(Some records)
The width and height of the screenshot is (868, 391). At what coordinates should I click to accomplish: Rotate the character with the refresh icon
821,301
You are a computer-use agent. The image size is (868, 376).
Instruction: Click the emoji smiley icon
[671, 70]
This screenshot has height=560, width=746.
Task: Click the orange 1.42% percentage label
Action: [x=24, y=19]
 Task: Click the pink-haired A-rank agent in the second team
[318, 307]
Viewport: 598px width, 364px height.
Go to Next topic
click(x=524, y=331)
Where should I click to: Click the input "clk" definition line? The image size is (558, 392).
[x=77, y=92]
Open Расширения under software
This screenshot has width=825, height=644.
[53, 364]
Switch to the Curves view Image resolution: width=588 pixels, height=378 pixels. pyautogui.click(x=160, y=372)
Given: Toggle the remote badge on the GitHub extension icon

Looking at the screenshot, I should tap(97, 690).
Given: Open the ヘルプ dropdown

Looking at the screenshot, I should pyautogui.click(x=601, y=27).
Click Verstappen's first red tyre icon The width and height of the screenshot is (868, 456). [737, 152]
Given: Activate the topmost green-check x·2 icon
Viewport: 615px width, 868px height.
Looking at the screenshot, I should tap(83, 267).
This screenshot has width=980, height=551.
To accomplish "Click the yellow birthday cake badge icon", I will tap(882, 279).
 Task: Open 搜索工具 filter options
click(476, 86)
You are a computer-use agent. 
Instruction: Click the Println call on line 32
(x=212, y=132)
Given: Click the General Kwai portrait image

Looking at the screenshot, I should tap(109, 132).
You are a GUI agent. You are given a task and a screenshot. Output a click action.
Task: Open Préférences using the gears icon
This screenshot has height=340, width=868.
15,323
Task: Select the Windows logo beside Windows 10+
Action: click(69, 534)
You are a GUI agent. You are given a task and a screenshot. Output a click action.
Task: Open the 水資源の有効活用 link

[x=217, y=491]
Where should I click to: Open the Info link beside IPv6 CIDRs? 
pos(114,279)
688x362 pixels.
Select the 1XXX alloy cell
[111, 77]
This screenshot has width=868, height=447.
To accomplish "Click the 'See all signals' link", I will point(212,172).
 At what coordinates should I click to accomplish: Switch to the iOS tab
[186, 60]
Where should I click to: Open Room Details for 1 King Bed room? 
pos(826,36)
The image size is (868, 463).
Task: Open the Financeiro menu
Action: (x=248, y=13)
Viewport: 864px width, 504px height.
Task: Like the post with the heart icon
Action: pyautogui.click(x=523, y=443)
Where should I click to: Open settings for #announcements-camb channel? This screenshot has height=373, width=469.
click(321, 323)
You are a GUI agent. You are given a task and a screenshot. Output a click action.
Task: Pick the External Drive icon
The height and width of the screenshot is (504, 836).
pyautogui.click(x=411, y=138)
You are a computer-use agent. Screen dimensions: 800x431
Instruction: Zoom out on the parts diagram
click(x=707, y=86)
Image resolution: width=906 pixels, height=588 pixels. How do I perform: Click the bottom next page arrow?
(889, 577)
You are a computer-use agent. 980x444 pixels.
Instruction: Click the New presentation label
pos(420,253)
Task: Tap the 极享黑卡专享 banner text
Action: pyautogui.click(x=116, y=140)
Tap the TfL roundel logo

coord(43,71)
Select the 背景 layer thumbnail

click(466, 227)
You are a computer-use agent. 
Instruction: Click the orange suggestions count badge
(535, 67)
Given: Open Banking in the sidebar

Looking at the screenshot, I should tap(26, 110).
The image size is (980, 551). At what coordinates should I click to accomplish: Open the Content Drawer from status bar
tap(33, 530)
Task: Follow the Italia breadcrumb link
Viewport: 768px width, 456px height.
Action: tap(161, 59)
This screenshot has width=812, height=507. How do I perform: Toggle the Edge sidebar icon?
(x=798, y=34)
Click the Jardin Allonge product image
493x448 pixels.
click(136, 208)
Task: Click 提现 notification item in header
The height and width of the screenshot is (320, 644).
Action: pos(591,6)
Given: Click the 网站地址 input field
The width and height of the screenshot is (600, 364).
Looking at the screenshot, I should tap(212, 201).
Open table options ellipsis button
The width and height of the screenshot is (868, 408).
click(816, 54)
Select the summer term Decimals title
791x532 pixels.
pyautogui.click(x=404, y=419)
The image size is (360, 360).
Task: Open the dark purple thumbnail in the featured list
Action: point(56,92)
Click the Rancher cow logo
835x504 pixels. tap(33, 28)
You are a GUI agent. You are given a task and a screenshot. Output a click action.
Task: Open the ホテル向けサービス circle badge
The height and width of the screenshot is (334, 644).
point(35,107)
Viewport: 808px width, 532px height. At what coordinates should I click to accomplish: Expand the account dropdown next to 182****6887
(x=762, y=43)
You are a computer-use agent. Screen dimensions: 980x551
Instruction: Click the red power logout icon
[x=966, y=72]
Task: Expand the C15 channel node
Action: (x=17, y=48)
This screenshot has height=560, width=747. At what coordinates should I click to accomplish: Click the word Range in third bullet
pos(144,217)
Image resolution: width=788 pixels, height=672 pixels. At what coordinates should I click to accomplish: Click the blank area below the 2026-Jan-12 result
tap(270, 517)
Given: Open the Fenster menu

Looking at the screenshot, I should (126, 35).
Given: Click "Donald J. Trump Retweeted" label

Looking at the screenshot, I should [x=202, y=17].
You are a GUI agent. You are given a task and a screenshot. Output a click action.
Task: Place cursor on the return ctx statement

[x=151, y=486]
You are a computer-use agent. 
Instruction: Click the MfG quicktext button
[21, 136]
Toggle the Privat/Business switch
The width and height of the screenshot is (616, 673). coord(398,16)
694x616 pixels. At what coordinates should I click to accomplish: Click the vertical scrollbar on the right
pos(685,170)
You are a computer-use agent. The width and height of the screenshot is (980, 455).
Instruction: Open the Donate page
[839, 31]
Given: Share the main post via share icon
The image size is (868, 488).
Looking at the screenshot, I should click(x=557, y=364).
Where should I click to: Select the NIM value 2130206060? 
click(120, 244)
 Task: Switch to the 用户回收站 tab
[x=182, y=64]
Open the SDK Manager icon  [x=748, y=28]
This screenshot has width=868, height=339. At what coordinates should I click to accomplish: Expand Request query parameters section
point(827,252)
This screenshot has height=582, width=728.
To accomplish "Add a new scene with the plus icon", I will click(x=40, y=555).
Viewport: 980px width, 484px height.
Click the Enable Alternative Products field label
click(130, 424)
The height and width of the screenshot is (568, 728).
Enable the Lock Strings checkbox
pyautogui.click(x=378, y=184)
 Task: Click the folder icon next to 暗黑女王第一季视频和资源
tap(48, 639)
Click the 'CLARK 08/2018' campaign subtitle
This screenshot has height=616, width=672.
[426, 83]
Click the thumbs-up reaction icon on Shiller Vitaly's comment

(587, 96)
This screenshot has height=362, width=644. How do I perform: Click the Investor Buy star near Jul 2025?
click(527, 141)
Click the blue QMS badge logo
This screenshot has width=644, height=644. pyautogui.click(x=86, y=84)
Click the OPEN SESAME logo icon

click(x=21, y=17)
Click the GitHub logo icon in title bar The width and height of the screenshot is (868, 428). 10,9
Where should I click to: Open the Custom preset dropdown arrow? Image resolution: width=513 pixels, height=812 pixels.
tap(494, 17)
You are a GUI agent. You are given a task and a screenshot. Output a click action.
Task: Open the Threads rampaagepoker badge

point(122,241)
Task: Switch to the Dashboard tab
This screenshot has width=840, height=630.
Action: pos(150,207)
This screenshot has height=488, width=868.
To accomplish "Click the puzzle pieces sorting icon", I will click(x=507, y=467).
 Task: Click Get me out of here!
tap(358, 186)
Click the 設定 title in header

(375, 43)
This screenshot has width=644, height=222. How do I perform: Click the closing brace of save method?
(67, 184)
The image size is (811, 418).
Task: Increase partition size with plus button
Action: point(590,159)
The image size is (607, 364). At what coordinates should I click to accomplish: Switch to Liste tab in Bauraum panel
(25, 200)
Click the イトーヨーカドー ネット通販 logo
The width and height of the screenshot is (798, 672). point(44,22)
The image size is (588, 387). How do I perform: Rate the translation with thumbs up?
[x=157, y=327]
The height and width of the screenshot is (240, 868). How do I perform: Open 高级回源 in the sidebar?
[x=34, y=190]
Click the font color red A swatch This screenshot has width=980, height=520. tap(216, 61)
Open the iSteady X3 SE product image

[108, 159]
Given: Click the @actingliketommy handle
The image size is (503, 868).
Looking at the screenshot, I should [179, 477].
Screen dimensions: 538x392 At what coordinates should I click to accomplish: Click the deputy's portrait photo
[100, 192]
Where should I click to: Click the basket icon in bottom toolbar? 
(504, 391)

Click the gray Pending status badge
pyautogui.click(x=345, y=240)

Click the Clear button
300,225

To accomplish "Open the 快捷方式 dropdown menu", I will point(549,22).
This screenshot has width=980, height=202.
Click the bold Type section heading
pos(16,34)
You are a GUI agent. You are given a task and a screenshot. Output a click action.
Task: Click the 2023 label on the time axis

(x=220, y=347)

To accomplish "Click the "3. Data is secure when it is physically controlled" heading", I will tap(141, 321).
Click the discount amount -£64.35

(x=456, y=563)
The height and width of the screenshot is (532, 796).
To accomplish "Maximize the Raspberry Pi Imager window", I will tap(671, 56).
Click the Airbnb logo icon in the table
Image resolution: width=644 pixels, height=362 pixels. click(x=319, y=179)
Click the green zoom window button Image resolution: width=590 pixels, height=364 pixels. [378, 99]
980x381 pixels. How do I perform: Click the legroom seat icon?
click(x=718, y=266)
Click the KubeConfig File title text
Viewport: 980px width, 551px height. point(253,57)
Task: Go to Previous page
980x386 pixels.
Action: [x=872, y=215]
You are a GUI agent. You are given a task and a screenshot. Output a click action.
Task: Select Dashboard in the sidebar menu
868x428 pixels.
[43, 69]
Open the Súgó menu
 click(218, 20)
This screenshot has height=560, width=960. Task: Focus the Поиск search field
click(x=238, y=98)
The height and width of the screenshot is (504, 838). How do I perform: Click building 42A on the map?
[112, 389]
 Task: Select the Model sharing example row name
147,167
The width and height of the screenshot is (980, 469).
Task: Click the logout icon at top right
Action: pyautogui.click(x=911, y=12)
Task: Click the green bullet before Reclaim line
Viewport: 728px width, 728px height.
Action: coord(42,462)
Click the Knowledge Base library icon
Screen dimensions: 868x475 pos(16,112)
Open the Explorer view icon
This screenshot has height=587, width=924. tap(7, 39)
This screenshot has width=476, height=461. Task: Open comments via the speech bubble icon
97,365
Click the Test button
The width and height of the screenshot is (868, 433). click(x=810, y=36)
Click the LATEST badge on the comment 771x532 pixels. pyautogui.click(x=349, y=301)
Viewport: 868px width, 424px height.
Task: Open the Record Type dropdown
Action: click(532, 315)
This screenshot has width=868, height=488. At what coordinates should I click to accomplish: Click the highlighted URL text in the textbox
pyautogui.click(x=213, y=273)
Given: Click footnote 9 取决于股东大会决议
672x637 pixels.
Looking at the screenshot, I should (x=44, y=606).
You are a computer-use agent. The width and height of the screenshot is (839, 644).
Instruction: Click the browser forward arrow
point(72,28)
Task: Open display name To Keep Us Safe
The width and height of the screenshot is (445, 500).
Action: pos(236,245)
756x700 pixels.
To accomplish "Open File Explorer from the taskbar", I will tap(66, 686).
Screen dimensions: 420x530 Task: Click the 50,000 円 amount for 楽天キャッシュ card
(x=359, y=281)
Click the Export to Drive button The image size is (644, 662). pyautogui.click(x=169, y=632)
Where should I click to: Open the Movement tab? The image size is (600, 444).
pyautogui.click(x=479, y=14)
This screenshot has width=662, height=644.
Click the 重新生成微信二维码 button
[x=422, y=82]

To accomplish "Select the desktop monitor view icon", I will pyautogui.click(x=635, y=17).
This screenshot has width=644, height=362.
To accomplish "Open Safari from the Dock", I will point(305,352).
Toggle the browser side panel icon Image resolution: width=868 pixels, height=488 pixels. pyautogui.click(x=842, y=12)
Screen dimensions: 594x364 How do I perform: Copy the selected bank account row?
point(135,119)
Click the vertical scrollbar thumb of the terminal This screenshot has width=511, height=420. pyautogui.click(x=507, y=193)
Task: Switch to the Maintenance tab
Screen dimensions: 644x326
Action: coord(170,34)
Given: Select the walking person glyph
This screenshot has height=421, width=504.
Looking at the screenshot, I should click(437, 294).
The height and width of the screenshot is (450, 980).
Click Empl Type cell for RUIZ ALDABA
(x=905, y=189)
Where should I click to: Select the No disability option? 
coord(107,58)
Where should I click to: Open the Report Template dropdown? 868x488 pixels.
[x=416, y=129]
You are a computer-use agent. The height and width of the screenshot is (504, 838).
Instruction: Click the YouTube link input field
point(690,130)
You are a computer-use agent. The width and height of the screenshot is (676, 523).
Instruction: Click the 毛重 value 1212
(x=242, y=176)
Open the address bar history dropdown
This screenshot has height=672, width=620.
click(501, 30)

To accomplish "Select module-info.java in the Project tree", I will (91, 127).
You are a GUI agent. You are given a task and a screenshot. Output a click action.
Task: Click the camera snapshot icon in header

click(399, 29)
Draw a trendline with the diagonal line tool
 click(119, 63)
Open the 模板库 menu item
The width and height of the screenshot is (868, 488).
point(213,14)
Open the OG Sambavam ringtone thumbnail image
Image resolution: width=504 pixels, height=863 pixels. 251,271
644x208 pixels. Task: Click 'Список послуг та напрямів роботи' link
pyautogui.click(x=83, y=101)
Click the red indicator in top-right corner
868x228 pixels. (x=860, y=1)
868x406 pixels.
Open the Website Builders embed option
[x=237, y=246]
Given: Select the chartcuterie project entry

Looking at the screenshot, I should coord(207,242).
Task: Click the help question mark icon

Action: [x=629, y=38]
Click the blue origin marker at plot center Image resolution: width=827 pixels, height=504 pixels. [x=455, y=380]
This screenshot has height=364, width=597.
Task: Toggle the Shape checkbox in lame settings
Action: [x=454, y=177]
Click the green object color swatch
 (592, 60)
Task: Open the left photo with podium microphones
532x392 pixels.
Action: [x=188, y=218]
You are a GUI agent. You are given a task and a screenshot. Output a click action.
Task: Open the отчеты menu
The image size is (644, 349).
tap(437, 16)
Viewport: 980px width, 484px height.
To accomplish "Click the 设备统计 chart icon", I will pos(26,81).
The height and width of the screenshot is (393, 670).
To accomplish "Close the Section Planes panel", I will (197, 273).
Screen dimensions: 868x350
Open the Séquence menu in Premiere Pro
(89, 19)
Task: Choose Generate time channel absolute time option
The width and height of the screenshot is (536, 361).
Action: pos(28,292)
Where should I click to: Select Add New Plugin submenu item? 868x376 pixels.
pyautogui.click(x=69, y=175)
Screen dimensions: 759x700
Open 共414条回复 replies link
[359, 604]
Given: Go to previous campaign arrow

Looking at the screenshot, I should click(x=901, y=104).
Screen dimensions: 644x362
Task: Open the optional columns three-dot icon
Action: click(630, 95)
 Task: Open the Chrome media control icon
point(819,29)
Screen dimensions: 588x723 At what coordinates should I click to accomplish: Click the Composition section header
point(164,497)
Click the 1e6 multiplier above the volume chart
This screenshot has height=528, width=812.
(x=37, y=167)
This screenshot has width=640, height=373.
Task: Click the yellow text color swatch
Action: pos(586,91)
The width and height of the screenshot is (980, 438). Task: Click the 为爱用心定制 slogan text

## Given exercise
Reproduce the lines of the listing above exactly, starting at the line that contains "The height and width of the screenshot is (532, 796)." and ending after the line that contains "Action: coord(42,462)".

## Exercise output
The height and width of the screenshot is (532, 796).
To accomplish "Maximize the Raspberry Pi Imager window", I will tap(671, 56).
Click the Airbnb logo icon in the table
Image resolution: width=644 pixels, height=362 pixels. click(x=319, y=179)
Click the green zoom window button Image resolution: width=590 pixels, height=364 pixels. [378, 99]
980x381 pixels. How do I perform: Click the legroom seat icon?
click(x=718, y=266)
Click the KubeConfig File title text
Viewport: 980px width, 551px height. point(253,57)
Task: Go to Previous page
980x386 pixels.
Action: [x=872, y=215]
You are a GUI agent. You are given a task and a screenshot. Output a click action.
Task: Select Dashboard in the sidebar menu
868x428 pixels.
[43, 69]
Open the Súgó menu
 click(218, 20)
This screenshot has height=560, width=960. Task: Focus the Поиск search field
click(x=238, y=98)
The height and width of the screenshot is (504, 838). How do I perform: Click building 42A on the map?
[112, 389]
 Task: Select the Model sharing example row name
147,167
The width and height of the screenshot is (980, 469).
Task: Click the logout icon at top right
Action: pyautogui.click(x=911, y=12)
Task: Click the green bullet before Reclaim line
Viewport: 728px width, 728px height.
Action: coord(42,462)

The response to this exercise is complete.